[The problem]:
Please rewrite the stretch of the memcpy article from "1. Introduction" through "various PSP games.", renaming "standard library" to "system library".

[Given text]:
=======
Wednesday, February 10, 2010

Fast memcpy in c

1. Introduction

This article describes a fast and portable memcpy implementation that can replace the standard library version of memcpy when higher performance is needed. This implementation has been used successfully in several project where performance needed a boost, including the iPod Linux port, the xHarbour Compiler, the pymat python-Matlab interface, the Inspire IRCd client, and various PSP games.

The story began when a co-worker of mine made an implementation of memcpy that he was very proud of. His implementation was faster than many standardized C library routines found in the embedded market. When looking at his code, I found several places where improvements could be made. I made an implementation, which was quite a lot faster than my co-vorker's and this started a friendly competition to make the fastest portable C implementation of memcpy(). Both our implementations got better and better and looked more alike and finally we had an implementation that was very fast and that beats both the native library routines in Windows and Linux, especially when the memory to be copied is not aligned on a 32 bit boundary.


The following paragraphs contain descriptions to some of the techniques used in the final implementation.
=======
[Provided information]:
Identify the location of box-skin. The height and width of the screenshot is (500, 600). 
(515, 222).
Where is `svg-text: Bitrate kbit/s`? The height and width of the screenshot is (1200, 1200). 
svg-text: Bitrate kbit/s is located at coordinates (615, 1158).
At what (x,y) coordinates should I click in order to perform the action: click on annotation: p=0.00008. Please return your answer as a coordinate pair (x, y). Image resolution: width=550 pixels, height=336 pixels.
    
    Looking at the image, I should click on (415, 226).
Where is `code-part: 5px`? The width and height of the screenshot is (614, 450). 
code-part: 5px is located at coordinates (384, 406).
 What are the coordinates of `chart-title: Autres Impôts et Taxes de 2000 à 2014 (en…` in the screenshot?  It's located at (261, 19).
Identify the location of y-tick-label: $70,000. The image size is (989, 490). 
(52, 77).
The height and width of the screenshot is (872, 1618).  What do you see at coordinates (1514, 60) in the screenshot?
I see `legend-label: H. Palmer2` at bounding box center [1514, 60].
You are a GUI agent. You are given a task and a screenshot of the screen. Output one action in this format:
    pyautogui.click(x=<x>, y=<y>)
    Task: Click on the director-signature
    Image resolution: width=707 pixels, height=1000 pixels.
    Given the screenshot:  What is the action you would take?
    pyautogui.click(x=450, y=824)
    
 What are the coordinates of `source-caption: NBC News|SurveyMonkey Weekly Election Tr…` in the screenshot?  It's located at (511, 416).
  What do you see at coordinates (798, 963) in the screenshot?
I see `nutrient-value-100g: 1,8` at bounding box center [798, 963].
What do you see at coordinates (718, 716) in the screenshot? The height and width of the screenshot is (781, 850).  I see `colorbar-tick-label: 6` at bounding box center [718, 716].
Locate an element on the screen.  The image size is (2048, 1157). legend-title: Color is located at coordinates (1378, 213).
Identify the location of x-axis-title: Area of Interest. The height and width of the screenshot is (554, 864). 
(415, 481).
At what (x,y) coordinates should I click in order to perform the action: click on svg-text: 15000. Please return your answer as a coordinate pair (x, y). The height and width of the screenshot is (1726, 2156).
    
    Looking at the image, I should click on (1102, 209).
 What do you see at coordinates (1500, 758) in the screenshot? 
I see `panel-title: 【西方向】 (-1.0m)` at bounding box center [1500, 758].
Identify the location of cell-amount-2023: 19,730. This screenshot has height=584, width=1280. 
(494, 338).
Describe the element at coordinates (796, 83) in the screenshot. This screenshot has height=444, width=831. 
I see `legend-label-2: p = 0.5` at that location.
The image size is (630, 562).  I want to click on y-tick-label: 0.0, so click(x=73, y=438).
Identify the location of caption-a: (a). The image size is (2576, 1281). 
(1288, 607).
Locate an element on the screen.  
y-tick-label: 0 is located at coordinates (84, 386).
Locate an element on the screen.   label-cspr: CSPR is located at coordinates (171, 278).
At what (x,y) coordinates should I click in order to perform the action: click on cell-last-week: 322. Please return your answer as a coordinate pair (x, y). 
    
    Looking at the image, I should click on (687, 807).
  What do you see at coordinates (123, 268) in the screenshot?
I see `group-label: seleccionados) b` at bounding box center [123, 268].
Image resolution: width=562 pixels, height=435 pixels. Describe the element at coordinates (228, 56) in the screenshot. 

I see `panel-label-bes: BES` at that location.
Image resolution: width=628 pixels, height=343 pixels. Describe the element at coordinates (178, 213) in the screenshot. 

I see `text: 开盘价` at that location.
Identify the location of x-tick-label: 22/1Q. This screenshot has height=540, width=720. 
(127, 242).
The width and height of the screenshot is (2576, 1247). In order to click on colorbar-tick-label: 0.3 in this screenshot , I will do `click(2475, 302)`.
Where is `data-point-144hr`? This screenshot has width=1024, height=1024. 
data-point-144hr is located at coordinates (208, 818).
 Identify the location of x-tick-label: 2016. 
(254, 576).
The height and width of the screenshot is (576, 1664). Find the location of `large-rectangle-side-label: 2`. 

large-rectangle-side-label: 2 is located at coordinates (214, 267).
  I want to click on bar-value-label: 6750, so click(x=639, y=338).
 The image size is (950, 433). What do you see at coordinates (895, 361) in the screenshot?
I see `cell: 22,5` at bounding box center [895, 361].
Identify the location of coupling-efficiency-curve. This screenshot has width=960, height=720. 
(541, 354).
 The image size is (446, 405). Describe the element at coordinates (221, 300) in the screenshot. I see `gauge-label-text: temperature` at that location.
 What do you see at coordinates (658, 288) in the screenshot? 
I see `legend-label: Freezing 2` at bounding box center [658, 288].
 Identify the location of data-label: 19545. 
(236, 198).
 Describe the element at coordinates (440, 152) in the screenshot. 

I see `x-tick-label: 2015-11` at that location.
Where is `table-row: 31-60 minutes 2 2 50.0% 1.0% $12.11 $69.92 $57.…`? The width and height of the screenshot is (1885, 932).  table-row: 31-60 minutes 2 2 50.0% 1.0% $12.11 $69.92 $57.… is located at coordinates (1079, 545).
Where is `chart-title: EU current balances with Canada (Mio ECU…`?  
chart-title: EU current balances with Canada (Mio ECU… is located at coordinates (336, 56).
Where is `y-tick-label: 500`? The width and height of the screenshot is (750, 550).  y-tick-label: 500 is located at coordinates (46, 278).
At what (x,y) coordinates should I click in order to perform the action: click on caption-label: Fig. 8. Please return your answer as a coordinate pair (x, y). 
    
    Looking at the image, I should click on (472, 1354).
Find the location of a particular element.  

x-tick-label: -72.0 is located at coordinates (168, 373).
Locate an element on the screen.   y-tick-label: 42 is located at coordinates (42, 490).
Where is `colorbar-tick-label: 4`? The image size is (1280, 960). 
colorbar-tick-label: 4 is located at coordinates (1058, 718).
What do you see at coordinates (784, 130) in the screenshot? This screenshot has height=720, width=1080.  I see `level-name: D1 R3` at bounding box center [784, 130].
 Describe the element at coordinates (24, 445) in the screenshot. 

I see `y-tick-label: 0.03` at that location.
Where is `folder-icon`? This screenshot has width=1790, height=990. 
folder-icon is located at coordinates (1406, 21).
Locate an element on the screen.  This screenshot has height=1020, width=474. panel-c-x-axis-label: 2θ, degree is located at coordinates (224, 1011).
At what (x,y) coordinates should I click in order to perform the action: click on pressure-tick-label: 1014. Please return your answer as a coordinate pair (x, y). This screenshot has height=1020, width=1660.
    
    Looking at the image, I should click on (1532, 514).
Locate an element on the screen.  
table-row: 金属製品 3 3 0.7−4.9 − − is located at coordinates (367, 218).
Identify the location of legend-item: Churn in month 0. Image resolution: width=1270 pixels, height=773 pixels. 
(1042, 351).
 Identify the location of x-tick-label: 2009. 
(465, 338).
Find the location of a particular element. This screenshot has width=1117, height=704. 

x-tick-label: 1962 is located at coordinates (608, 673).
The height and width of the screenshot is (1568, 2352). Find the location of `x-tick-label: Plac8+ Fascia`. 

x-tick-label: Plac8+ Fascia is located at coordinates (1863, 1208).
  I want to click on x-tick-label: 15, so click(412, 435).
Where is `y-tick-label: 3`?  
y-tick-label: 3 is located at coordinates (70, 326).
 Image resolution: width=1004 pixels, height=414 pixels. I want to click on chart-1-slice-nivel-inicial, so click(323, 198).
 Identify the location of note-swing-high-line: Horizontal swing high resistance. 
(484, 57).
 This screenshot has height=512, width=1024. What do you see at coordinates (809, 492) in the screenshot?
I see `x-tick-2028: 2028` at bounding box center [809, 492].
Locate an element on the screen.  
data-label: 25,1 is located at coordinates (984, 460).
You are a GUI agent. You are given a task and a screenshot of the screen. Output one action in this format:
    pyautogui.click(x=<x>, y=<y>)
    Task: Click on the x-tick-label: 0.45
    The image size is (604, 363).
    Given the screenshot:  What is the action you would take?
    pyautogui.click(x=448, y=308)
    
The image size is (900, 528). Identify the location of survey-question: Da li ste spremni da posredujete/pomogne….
=======
[Response]:
1. Introduction

This article describes a fast and portable memcpy implementation that can replace the system library version of memcpy when higher performance is needed. This implementation has been used successfully in several project where performance needed a boost, including the iPod Linux port, the xHarbour Compiler, the pymat python-Matlab interface, the Inspire IRCd client, and various PSP games.